#### TASK DESCRIPTION:
Print the records from the line with "The height and width of the screenshot is (782, 1252)." up to and including the line with "Action: click(37, 52)", reproducing them with no changes.

#### RECORDS SUPPLIED:
- - - - -
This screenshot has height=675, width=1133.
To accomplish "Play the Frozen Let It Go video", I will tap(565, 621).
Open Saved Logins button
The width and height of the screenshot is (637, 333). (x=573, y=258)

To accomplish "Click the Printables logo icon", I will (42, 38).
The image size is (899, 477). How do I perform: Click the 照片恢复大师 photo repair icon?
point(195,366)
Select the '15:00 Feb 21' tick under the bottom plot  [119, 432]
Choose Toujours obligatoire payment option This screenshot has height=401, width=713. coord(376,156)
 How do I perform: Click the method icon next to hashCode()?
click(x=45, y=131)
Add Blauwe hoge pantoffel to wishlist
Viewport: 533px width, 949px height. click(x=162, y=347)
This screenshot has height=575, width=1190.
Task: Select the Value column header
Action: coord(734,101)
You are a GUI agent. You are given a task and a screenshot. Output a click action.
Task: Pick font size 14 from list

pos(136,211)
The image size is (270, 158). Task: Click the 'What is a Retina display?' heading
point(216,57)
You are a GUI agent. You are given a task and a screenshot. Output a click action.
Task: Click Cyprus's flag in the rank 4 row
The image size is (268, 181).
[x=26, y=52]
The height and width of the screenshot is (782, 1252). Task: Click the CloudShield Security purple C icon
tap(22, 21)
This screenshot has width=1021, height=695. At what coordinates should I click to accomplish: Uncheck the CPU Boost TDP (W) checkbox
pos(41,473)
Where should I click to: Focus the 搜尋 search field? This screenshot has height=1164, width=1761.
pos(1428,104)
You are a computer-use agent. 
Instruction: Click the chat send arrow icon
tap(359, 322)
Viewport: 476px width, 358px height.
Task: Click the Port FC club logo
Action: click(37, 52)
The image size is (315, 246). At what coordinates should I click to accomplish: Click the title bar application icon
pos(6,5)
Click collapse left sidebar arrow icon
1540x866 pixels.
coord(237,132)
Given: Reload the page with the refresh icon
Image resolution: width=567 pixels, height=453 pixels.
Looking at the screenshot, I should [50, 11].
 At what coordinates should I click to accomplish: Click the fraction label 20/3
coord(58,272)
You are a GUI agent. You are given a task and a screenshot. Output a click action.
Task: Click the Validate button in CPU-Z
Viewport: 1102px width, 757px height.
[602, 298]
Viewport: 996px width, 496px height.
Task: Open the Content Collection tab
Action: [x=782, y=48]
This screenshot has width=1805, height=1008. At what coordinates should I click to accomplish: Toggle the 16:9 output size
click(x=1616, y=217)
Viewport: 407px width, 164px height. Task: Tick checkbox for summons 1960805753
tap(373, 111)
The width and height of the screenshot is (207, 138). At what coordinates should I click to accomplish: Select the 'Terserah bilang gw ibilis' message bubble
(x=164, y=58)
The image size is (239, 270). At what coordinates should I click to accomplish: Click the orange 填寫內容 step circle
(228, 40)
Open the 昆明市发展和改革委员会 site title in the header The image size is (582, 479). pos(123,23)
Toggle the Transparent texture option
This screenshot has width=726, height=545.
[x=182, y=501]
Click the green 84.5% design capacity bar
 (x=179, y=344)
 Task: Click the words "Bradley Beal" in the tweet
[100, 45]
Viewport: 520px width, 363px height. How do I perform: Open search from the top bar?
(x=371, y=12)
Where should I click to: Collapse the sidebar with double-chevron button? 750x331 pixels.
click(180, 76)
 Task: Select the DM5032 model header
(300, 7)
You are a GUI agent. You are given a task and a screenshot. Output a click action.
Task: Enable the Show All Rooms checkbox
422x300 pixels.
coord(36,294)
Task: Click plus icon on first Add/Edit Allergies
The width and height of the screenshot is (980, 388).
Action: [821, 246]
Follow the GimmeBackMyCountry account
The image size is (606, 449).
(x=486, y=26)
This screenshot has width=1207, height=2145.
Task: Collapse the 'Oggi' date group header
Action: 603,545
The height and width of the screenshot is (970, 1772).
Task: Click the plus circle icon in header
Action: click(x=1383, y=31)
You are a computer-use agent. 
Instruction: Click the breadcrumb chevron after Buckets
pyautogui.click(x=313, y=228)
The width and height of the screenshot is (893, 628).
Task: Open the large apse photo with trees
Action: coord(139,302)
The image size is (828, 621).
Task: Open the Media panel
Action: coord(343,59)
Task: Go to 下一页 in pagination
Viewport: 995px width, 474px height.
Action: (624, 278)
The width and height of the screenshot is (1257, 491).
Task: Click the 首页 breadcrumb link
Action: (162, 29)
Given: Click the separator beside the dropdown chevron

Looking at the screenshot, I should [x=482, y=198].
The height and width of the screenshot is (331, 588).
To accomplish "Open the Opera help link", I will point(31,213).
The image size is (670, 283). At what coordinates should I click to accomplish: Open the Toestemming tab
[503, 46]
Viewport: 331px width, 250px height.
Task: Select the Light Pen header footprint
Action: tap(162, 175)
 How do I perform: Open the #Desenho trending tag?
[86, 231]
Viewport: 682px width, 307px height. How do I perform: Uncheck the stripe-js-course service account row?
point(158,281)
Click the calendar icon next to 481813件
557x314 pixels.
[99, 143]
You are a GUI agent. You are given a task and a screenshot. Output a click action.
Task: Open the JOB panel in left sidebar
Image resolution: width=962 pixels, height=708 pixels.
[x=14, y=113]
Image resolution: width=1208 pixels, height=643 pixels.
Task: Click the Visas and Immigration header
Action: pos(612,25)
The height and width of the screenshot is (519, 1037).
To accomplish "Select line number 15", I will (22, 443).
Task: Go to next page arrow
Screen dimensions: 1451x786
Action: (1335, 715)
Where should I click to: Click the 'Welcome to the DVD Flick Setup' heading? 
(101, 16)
- - - - -
#### ANSWER:
The height and width of the screenshot is (782, 1252). Task: Click the CloudShield Security purple C icon
tap(22, 21)
This screenshot has width=1021, height=695. At what coordinates should I click to accomplish: Uncheck the CPU Boost TDP (W) checkbox
pos(41,473)
Where should I click to: Focus the 搜尋 search field? This screenshot has height=1164, width=1761.
pos(1428,104)
You are a computer-use agent. 
Instruction: Click the chat send arrow icon
tap(359, 322)
Viewport: 476px width, 358px height.
Task: Click the Port FC club logo
Action: click(37, 52)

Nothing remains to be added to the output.